**Stored data**
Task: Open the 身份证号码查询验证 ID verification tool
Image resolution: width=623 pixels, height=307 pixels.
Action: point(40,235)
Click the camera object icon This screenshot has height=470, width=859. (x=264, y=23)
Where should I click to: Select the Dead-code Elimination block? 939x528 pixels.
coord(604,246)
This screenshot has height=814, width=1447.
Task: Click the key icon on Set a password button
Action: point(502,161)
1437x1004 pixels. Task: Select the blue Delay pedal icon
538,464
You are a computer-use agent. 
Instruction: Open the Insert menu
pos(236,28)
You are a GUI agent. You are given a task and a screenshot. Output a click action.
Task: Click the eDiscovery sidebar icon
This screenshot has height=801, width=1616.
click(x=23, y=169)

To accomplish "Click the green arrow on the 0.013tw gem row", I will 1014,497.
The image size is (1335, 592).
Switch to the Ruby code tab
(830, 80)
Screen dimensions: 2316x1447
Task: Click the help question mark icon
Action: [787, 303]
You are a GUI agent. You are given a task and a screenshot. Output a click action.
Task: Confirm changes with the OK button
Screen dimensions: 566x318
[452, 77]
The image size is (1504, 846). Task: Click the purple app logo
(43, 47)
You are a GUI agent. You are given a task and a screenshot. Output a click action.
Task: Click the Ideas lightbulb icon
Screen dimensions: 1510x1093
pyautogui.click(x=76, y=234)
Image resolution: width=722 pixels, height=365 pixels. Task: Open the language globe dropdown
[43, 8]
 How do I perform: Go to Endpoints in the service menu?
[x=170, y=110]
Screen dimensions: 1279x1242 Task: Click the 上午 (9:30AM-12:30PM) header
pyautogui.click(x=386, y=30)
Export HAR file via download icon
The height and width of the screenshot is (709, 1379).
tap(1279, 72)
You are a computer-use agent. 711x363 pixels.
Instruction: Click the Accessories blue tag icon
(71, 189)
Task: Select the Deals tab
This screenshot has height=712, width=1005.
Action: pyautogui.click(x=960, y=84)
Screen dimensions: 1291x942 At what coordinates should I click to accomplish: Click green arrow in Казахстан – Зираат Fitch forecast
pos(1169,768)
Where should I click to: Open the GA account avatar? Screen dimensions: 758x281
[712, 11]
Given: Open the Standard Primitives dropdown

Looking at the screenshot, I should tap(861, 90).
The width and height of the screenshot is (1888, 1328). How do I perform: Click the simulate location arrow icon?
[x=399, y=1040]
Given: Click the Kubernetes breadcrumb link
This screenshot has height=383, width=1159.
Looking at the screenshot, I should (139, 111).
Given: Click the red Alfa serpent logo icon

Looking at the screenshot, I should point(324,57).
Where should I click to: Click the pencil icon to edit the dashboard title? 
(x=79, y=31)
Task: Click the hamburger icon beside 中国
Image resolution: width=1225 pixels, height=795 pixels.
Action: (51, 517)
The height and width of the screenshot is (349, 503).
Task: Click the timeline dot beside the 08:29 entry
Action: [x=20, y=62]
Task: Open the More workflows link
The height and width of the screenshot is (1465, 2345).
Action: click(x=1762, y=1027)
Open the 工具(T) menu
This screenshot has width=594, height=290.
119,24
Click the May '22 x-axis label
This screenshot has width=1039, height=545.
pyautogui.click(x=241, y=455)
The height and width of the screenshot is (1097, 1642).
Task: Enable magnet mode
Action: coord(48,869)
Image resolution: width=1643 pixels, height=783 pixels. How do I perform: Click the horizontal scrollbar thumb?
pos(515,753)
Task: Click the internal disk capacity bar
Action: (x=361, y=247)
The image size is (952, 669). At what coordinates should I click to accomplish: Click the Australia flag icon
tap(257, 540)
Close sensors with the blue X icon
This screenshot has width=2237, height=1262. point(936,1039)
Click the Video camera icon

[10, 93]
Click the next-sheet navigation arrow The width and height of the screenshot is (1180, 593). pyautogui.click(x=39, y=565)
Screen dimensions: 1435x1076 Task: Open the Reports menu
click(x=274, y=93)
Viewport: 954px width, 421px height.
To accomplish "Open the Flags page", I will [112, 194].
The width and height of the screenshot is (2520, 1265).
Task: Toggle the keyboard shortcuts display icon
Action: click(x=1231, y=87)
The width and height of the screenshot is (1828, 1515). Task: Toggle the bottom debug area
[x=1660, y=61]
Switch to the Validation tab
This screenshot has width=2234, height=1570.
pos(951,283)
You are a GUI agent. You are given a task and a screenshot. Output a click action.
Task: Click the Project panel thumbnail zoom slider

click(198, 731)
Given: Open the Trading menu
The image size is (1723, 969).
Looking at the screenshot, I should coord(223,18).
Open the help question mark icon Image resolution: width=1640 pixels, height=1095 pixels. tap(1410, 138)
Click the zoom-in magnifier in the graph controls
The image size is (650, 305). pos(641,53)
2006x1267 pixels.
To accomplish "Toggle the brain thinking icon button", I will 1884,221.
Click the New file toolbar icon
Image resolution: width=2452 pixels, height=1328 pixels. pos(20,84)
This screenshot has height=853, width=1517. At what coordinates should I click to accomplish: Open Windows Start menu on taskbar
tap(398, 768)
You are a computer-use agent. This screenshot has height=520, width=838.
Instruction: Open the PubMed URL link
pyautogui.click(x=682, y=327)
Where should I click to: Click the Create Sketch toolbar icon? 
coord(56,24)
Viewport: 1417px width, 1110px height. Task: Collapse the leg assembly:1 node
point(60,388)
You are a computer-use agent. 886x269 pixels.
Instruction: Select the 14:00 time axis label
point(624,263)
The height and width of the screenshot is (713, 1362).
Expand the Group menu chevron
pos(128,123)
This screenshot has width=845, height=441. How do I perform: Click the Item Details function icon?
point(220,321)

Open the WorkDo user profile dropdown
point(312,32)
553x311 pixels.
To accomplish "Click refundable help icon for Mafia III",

**Requirement**
Each line above must be output exactly as it stands.

**Response to the task**
Task: Open the 身份证号码查询验证 ID verification tool
Image resolution: width=623 pixels, height=307 pixels.
Action: point(40,235)
Click the camera object icon This screenshot has height=470, width=859. (x=264, y=23)
Where should I click to: Select the Dead-code Elimination block? 939x528 pixels.
coord(604,246)
This screenshot has height=814, width=1447.
Task: Click the key icon on Set a password button
Action: point(502,161)
1437x1004 pixels. Task: Select the blue Delay pedal icon
538,464
You are a computer-use agent. 
Instruction: Open the Insert menu
pos(236,28)
You are a GUI agent. You are given a task and a screenshot. Output a click action.
Task: Click the eDiscovery sidebar icon
This screenshot has height=801, width=1616.
click(x=23, y=169)

To accomplish "Click the green arrow on the 0.013tw gem row", I will 1014,497.
The image size is (1335, 592).
Switch to the Ruby code tab
(830, 80)
Screen dimensions: 2316x1447
Task: Click the help question mark icon
Action: [787, 303]
You are a GUI agent. You are given a task and a screenshot. Output a click action.
Task: Confirm changes with the OK button
Screen dimensions: 566x318
[452, 77]
The image size is (1504, 846). Task: Click the purple app logo
(43, 47)
You are a GUI agent. You are given a task and a screenshot. Output a click action.
Task: Click the Ideas lightbulb icon
Screen dimensions: 1510x1093
pyautogui.click(x=76, y=234)
Image resolution: width=722 pixels, height=365 pixels. Task: Open the language globe dropdown
[43, 8]
 How do I perform: Go to Endpoints in the service menu?
[x=170, y=110]
Screen dimensions: 1279x1242 Task: Click the 上午 (9:30AM-12:30PM) header
pyautogui.click(x=386, y=30)
Export HAR file via download icon
The height and width of the screenshot is (709, 1379).
tap(1279, 72)
You are a computer-use agent. 711x363 pixels.
Instruction: Click the Accessories blue tag icon
(71, 189)
Task: Select the Deals tab
This screenshot has height=712, width=1005.
Action: pyautogui.click(x=960, y=84)
Screen dimensions: 1291x942 At what coordinates should I click to accomplish: Click green arrow in Казахстан – Зираат Fitch forecast
pos(1169,768)
Where should I click to: Open the GA account avatar? Screen dimensions: 758x281
[712, 11]
Given: Open the Standard Primitives dropdown

Looking at the screenshot, I should tap(861, 90).
The width and height of the screenshot is (1888, 1328). How do I perform: Click the simulate location arrow icon?
[x=399, y=1040]
Given: Click the Kubernetes breadcrumb link
This screenshot has height=383, width=1159.
Looking at the screenshot, I should (139, 111).
Given: Click the red Alfa serpent logo icon

Looking at the screenshot, I should point(324,57).
Where should I click to: Click the pencil icon to edit the dashboard title? 
(x=79, y=31)
Task: Click the hamburger icon beside 中国
Image resolution: width=1225 pixels, height=795 pixels.
Action: (51, 517)
The height and width of the screenshot is (349, 503).
Task: Click the timeline dot beside the 08:29 entry
Action: [x=20, y=62]
Task: Open the More workflows link
The height and width of the screenshot is (1465, 2345).
Action: click(x=1762, y=1027)
Open the 工具(T) menu
This screenshot has width=594, height=290.
119,24
Click the May '22 x-axis label
This screenshot has width=1039, height=545.
pyautogui.click(x=241, y=455)
The height and width of the screenshot is (1097, 1642).
Task: Enable magnet mode
Action: coord(48,869)
Image resolution: width=1643 pixels, height=783 pixels. How do I perform: Click the horizontal scrollbar thumb?
pos(515,753)
Task: Click the internal disk capacity bar
Action: (x=361, y=247)
The image size is (952, 669). At what coordinates should I click to accomplish: Click the Australia flag icon
tap(257, 540)
Close sensors with the blue X icon
This screenshot has width=2237, height=1262. point(936,1039)
Click the Video camera icon

[10, 93]
Click the next-sheet navigation arrow The width and height of the screenshot is (1180, 593). pyautogui.click(x=39, y=565)
Screen dimensions: 1435x1076 Task: Open the Reports menu
click(x=274, y=93)
Viewport: 954px width, 421px height.
To accomplish "Open the Flags page", I will [112, 194].
The width and height of the screenshot is (2520, 1265).
Task: Toggle the keyboard shortcuts display icon
Action: click(x=1231, y=87)
The width and height of the screenshot is (1828, 1515). Task: Toggle the bottom debug area
[x=1660, y=61]
Switch to the Validation tab
This screenshot has width=2234, height=1570.
pos(951,283)
You are a GUI agent. You are given a task and a screenshot. Output a click action.
Task: Click the Project panel thumbnail zoom slider

click(198, 731)
Given: Open the Trading menu
The image size is (1723, 969).
Looking at the screenshot, I should coord(223,18).
Open the help question mark icon Image resolution: width=1640 pixels, height=1095 pixels. tap(1410, 138)
Click the zoom-in magnifier in the graph controls
The image size is (650, 305). pos(641,53)
2006x1267 pixels.
To accomplish "Toggle the brain thinking icon button", I will 1884,221.
Click the New file toolbar icon
Image resolution: width=2452 pixels, height=1328 pixels. pos(20,84)
This screenshot has height=853, width=1517. At what coordinates should I click to accomplish: Open Windows Start menu on taskbar
tap(398, 768)
You are a computer-use agent. This screenshot has height=520, width=838.
Instruction: Open the PubMed URL link
pyautogui.click(x=682, y=327)
Where should I click to: Click the Create Sketch toolbar icon? 
coord(56,24)
Viewport: 1417px width, 1110px height. Task: Collapse the leg assembly:1 node
point(60,388)
You are a computer-use agent. 886x269 pixels.
Instruction: Select the 14:00 time axis label
point(624,263)
The height and width of the screenshot is (713, 1362).
Expand the Group menu chevron
pos(128,123)
This screenshot has width=845, height=441. How do I perform: Click the Item Details function icon?
point(220,321)

Open the WorkDo user profile dropdown
point(312,32)
553x311 pixels.
To accomplish "Click refundable help icon for Mafia III",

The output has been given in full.